───── Passage to read ─────

In the case of the escape of men from the building, it is clear the IRA had a vested interest in portraying they had sustained smaller losses in the battle than the reality. In the days after the Custom House attack, they concentrated their efforts on small attacks all over the city to give the impression it was ‘business as usual’. So this story needs to be seen in that context.
From the British viewpoint, there was obviously good propaganda in allowing (or promoting) publication of stories showing the rebels in a poor light. Another factor to reckon in.
Truth Ruins Some Good Stories?
In some cases, false information is simply the result of a story growing and changing in the telling. A perfect example of this is found in relation to Vinnie Byrne. In his Witness Statement to the Bureau of Military History, Byrne tells about items found in his pockets at the Burning, which he had deliberately put there to suggest he was an innocent tradesman calling into Brooks Thomas. Things like a carpenter’s rule and some papers with sizes of timber written on them.
In another account of the same story, Byrne says he had inadvertently left pieces of paper in his pockets detailing arms like grenades, guns and rounds of ammunition with single letters like ‘g’ and ‘r’. He was forced to invent innocent meanings to convince the Auxiliaries he was just going about his work and not a Volunteer. While the later version is probably a better story, it actually reflects less well on Byrne. In the original version he had been clever enough to cover himself in advance.
In other cases, inaccurate information just seems to be the result of mistakes or misreporting.
For example, some people who were definitely not present at the Custom House on 25 May 1921 were credited in newspaper reports as having been there.
Like Seán Brunswick who, according to an Irish Press obituary, had taken part. In reality, on that day he was among the internees held in Ballykinlar Internment Camp Compound No. 1 near Dundrum, Co Down.

───── Rows ─────

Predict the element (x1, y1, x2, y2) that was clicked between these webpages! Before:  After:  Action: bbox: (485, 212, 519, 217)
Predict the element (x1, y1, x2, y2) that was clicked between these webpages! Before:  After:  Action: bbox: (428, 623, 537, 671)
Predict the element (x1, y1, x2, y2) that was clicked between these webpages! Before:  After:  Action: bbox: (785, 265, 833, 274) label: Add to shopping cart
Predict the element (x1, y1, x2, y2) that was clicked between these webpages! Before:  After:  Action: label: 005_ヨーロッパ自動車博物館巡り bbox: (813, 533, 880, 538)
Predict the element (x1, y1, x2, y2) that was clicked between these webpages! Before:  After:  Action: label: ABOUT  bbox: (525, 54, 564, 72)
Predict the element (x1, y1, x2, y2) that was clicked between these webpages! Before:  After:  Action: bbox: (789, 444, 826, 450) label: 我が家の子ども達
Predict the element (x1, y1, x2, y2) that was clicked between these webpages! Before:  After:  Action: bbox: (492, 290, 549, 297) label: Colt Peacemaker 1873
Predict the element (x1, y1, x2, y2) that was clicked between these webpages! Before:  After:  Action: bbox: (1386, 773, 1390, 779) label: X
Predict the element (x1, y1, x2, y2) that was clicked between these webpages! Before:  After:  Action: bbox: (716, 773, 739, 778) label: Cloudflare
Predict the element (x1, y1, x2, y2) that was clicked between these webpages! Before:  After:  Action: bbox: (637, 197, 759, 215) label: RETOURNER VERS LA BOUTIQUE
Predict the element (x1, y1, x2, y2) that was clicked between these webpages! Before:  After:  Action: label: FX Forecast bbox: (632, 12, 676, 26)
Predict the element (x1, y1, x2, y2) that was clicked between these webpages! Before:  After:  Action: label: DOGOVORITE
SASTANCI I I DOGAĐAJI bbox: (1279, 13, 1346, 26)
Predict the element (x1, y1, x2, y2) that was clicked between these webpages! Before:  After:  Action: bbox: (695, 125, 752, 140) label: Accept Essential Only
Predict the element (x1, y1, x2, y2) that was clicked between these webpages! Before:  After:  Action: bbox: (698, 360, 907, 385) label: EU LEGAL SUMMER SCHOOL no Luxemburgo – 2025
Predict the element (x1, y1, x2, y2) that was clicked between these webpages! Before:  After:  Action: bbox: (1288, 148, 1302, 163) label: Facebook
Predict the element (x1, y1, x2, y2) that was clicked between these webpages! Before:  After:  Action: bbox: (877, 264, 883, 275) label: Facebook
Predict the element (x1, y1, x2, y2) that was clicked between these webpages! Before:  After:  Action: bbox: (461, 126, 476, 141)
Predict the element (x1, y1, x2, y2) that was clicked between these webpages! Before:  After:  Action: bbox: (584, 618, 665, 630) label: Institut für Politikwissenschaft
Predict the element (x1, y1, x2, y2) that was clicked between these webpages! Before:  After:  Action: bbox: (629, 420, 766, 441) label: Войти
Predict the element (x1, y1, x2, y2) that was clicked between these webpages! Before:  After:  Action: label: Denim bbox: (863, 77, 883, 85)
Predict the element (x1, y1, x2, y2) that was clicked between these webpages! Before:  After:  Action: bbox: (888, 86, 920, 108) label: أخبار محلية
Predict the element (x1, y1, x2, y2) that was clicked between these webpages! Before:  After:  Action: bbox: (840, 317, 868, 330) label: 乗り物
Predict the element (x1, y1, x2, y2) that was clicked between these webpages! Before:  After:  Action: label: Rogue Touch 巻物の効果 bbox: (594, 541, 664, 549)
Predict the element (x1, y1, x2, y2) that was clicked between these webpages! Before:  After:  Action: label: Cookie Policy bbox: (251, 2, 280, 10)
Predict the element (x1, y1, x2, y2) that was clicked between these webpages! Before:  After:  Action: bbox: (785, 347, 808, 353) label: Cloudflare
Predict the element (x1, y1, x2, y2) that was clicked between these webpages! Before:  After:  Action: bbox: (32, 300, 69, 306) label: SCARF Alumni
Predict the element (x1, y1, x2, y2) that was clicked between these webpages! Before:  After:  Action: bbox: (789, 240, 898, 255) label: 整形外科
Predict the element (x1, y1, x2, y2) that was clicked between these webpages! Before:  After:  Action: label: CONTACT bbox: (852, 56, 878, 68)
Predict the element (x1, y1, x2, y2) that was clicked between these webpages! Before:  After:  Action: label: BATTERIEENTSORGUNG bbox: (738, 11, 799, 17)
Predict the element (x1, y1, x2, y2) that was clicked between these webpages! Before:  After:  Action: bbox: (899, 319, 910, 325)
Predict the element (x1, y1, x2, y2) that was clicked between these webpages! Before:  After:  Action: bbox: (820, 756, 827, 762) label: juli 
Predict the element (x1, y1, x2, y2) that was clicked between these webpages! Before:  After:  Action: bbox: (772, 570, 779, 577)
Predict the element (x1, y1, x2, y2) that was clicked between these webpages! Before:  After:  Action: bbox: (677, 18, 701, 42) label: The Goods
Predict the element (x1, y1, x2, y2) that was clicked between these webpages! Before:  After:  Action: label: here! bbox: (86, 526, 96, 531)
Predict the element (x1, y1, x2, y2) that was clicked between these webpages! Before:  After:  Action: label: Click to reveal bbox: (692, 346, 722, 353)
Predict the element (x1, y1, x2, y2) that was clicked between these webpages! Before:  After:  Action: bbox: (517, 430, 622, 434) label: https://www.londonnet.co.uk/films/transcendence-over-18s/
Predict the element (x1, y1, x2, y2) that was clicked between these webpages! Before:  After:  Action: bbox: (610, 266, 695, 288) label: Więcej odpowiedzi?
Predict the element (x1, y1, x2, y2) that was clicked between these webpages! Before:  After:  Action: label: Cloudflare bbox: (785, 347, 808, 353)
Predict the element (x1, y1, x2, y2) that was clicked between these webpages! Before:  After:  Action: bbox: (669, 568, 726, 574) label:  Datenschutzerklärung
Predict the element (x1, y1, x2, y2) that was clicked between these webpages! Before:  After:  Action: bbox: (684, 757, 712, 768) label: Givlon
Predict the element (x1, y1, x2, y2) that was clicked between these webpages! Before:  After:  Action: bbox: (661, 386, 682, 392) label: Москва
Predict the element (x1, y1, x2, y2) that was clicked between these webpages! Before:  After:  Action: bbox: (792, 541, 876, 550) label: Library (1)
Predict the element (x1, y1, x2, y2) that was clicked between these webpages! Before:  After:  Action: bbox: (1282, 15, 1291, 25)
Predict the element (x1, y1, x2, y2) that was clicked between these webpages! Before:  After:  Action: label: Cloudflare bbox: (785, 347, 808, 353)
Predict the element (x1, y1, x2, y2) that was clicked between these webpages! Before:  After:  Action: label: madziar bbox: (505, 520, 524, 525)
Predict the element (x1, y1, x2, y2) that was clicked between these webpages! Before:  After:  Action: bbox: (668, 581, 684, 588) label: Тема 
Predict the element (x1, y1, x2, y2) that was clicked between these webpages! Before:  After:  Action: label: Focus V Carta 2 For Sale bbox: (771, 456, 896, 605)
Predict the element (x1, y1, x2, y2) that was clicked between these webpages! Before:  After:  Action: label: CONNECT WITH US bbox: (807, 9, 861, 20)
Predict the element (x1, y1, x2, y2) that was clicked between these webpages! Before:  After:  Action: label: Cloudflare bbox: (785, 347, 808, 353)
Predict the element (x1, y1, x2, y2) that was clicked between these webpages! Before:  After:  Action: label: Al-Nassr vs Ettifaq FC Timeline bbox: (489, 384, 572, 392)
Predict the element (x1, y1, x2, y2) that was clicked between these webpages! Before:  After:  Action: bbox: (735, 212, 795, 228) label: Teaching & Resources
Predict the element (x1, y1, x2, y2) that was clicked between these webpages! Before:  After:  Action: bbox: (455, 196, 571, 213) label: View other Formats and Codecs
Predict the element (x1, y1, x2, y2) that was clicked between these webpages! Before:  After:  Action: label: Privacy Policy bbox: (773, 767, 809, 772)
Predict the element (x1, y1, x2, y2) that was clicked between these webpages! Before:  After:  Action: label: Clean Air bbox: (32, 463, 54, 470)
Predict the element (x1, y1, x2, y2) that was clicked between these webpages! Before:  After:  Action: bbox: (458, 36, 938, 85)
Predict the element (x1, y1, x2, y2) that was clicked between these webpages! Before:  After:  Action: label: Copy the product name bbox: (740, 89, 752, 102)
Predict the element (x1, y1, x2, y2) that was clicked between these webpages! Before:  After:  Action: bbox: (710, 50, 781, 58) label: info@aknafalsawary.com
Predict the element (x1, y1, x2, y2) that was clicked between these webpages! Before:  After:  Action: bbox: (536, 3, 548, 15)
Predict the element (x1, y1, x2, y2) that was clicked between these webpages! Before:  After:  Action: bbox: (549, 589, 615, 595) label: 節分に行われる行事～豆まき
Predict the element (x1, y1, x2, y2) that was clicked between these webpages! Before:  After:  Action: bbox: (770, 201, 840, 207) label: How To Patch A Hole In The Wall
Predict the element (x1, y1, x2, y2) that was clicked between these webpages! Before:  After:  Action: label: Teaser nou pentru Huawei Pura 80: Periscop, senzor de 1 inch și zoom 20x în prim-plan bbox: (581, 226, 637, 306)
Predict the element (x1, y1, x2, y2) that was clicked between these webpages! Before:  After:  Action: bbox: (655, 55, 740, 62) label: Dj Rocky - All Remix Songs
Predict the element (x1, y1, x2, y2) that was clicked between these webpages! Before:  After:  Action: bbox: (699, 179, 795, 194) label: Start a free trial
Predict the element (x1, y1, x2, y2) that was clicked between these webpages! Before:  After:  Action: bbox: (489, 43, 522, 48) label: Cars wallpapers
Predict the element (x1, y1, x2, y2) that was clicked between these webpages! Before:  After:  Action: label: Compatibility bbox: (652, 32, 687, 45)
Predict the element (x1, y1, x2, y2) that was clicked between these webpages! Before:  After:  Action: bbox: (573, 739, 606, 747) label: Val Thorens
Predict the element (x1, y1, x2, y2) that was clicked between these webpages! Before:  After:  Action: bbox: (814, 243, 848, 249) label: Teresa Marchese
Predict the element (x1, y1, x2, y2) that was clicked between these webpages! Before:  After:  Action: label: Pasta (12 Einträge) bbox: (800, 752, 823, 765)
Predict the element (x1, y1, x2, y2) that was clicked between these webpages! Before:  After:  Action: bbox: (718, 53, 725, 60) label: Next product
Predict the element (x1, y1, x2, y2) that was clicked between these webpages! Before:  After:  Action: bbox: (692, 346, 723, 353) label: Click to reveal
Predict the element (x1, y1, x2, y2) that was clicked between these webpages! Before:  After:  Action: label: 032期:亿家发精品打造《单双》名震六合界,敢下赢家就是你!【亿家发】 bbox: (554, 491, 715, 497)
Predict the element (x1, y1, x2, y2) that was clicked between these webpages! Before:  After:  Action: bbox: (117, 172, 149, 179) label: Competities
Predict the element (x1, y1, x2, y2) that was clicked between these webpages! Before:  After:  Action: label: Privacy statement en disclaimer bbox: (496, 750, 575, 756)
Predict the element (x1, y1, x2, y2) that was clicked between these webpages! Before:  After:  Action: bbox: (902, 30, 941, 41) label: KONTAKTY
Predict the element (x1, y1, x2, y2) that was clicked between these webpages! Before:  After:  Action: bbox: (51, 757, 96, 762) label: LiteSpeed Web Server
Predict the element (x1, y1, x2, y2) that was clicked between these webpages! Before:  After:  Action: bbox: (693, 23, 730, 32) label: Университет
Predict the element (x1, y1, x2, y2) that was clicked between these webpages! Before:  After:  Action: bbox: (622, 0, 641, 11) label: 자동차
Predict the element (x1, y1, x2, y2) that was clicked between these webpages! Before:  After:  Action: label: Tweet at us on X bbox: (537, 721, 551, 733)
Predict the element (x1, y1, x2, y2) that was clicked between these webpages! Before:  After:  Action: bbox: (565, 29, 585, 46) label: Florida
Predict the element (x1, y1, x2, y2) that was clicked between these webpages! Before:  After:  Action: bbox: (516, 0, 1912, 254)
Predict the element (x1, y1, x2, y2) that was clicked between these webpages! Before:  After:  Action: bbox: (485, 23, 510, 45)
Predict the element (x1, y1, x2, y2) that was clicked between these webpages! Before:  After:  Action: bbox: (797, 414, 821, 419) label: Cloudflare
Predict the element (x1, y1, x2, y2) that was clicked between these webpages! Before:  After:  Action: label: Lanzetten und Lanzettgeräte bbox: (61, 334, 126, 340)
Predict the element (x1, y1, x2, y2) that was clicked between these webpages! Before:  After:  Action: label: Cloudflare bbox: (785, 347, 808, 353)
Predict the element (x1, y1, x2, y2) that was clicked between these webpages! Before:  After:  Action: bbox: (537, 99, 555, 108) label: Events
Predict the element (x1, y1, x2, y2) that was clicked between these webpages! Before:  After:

─────

To be done:
[A] Decide whether each statement agrees with the Custom House passage: (i) In his Witness Statement, Byrne says he put the items in his pockets on purpose. (ii) The later version of Byrne's story shows him in a better light than the original. (iii) Seán Brunswick took part in the events at the Custom House on 25 May 1921.
[B] Transcribe the Custom House passage word for word, from "In the case" to "to reckon in.".

Expected answers:
[A]
(i) Yes: "which he had deliberately put there to suggest he was an innocent tradesman calling into Brooks Thomas"
(ii) No: "it actually reflects less well on Byrne"
(iii) No: "In reality, on that day he was among the internees held in Ballykinlar Internment Camp Compound No. 1 near Dundrum, Co Down."

[B]
In the case of the escape of men from the building, it is clear the IRA had a vested interest in portraying they had sustained smaller losses in the battle than the reality. In the days after the Custom House attack, they concentrated their efforts on small attacks all over the city to give the impression it was ‘business as usual’. So this story needs to be seen in that context.
From the British viewpoint, there was obviously good propaganda in allowing (or promoting) publication of stories showing the rebels in a poor light. Another factor to reckon in.